I am an undergraduate student at Turing Class, Chu Kochen Honors College, Zhejiang University, majoring in Artificial Intelligence. Currently, I work in the Audio Research Team at Zhejiang University, under the supervision of Prof. Zhou Zhao.
My research interest lies on Multi-Modal Generative AI, with a particular focus on Speech Synthesis and Spatial Audio Generation. My work aims to build immersive auditory experiences through advanced generative modeling (e.g., Flow Matching). Currently, I have several papers published or under review at top-tier venues including NeurIPS, ACM MM, and ACL.
I am always open to potential collaborations and seeking opportunities to push the boundaries of AI. Contact me for any exciting projects or discussions!
🔥 News
- 2026.1 🎉🎉 Started my internship at Luna Lab(宇生月伴)as a text-to-speech model researcher!
- 2025.12: 🎉🎉 Submitted two papers to ACL 2026
📝 Publications

CSAVocoder: A Causal Spatial Audio Vocoder Towards Real-Time Spatial Audio Generation
#Zhiyuan Zhu, #Han Wang, et al.
- We introduce CSAVocoder, a strictly causal streaming neural vocoder. It features a Spatial Adaptor to fuse pose information and a Spatial Consistency Discriminator to explicitly supervise inter-channel phase and level differences.
- The model achieves high-fidelity waveform reconstruction while preserving precise spatial rendering, all within a constant memory overhead suitable for real-time streaming.

Comprehensive Benchmarking of Long-Form Speech Generation in Diverse Scenarios
#Changhao Pan, #Rui Yang, #Han Wang, et al.
- We propose LFS-Bench, a standardized benchmark decomposing “long-form quality” into acoustics, semantics, and expressiveness. It includes 1,101 samples spanning 17 diverse scenarios (e.g., dialogues, audiobooks).
- Our extensive experiments reveal that current SOTA models still struggle significantly with consistency and hierarchy in highly expressive scenarios compared to real recordings.

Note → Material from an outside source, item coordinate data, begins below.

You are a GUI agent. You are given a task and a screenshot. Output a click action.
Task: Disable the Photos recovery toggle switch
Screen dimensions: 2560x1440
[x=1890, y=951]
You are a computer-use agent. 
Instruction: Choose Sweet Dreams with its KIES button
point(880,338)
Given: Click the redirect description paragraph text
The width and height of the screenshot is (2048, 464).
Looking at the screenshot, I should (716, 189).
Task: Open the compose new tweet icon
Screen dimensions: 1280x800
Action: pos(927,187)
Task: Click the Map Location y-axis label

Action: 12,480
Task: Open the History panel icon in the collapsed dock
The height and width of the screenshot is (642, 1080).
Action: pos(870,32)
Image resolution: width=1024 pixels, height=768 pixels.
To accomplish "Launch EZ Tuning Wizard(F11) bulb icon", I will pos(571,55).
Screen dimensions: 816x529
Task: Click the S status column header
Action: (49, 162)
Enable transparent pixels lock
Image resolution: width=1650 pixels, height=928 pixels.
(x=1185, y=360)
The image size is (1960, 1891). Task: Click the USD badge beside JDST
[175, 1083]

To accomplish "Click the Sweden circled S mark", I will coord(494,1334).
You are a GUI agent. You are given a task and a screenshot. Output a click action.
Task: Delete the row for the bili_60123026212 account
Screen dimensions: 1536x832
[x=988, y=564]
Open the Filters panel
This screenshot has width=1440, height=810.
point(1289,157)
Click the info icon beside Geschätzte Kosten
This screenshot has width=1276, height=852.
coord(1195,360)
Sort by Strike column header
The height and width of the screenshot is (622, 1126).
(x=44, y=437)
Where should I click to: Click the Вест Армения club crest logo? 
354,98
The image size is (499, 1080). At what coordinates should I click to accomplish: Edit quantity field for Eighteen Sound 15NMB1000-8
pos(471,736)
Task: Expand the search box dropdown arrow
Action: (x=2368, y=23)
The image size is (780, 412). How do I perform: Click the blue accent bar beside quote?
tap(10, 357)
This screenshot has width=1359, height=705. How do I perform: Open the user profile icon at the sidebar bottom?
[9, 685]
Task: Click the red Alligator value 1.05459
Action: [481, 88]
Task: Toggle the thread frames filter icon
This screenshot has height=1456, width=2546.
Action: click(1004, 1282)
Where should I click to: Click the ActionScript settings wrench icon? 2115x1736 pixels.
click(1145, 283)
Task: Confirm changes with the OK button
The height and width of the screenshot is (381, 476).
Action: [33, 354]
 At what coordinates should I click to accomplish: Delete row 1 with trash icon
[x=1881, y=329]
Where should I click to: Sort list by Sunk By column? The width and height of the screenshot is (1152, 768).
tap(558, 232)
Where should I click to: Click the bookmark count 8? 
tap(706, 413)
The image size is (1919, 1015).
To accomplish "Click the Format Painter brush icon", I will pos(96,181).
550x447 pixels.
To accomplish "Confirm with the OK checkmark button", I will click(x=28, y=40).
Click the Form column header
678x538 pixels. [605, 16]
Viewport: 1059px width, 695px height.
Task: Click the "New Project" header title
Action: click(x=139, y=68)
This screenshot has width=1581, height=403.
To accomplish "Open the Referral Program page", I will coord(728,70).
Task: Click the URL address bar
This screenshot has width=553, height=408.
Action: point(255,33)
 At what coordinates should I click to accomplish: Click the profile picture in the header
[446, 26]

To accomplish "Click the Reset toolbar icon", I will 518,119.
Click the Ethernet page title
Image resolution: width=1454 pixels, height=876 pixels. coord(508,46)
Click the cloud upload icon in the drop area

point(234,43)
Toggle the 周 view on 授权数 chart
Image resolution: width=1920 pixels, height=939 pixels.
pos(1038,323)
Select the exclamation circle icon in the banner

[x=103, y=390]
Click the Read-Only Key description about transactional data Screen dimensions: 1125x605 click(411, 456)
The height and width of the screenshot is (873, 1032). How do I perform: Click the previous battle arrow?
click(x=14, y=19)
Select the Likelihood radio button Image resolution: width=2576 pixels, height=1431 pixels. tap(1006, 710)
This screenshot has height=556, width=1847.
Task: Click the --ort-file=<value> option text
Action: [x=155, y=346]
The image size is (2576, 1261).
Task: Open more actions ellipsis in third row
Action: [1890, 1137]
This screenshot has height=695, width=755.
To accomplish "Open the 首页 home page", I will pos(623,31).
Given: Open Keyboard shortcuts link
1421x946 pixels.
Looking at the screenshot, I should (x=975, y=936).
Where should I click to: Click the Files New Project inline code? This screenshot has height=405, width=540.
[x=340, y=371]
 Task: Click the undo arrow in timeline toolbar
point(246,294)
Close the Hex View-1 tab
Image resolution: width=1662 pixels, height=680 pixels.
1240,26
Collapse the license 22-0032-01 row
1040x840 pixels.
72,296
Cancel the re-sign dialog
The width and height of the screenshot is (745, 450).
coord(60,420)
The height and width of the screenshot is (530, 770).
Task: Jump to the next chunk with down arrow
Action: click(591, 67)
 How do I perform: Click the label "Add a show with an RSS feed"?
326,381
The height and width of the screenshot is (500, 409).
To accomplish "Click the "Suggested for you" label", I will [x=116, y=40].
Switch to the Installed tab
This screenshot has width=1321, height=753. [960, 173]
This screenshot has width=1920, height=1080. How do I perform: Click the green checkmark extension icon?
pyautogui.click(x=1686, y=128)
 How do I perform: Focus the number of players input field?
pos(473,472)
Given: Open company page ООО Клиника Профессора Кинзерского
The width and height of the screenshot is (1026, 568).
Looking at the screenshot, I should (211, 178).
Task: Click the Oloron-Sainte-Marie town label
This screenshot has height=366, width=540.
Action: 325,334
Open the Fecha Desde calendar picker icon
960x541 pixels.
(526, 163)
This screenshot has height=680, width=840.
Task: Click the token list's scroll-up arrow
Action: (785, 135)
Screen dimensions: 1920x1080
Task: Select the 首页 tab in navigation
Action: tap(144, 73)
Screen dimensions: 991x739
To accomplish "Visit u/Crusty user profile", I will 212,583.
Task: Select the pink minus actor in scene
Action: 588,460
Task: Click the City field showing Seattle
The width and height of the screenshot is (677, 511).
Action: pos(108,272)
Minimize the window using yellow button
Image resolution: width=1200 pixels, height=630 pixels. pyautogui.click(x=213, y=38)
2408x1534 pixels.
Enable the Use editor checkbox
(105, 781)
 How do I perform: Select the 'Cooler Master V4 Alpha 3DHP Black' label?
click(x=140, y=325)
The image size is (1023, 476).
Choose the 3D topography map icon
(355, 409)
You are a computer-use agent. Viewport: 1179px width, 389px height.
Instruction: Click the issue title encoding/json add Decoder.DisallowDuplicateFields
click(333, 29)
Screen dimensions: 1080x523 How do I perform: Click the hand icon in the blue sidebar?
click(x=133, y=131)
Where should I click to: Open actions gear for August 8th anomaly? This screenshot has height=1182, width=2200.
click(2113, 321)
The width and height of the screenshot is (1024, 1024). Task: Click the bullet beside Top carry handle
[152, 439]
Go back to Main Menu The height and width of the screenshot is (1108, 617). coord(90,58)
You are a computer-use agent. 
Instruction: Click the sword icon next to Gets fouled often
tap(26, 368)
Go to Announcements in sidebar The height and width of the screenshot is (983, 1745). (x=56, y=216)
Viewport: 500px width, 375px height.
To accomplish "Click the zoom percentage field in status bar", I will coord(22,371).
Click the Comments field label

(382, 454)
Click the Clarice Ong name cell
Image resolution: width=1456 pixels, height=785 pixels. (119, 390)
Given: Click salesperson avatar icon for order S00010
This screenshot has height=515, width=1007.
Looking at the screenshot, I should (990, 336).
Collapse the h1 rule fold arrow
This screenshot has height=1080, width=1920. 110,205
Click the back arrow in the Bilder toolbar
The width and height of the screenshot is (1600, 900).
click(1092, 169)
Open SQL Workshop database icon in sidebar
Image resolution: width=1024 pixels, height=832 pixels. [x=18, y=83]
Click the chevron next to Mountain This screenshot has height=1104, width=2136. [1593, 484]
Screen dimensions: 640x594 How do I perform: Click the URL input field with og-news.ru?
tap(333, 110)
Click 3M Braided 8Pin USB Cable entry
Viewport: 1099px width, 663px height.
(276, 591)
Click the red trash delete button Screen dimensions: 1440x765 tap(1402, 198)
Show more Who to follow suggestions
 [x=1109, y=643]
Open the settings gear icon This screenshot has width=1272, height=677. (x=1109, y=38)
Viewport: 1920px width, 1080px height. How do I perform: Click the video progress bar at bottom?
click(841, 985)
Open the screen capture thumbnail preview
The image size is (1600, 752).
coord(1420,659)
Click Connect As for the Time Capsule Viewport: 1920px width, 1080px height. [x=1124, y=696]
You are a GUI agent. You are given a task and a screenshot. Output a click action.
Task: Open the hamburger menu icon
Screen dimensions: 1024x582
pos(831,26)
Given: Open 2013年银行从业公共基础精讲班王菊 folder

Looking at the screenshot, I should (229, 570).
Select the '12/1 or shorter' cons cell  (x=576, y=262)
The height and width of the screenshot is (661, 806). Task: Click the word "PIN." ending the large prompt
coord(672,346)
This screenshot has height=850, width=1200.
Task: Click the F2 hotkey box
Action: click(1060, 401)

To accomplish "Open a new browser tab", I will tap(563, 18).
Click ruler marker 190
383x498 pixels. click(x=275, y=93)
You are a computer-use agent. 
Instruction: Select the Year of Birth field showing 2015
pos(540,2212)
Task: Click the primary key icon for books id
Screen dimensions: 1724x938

- [A Multimodal Evaluation Framework for Spatial Audio Playback Systems: From Localization to Listener Preference] Changhao Pan, Wenxiang Guo, Yu Zhang, Zhiyuan Zhu, Zhetao Chen, Han Wang, Zhou Zhao ACM MM 2025
- [MRSAudio: A Large-Scale Multimodal Recorded Spatial Audio Dataset with Refined Annotations] Wenxiang Guo, Changhao Pan, Zhiyuan Zhu, Xintong Hu, Yu Zhang, Li Tang, Rui Yang, Han Wang, et al. NeurIPS 2025
🎖 Honors and Awards
- 2024 First-class Scholarship in Zhejiang University
- 2025 Second-class Scholarship in Zhejiang University
- 2025 National Student Research Training Program
📖 Educations
- 2023.8 - now Undergraduate, Chu Kochen Honors College, Zhejiang Univeristy
💻 Internships
- 2024.4 - 2025.12 Research Assisant in Audio Research Team at Zhejiang University . Advisor: Prof. Zhou Zhao 赵洲.
- 2026.1 - now MLE Intern Algorithm Luna Lab, Hangzhou(https://vuilabs.cn/)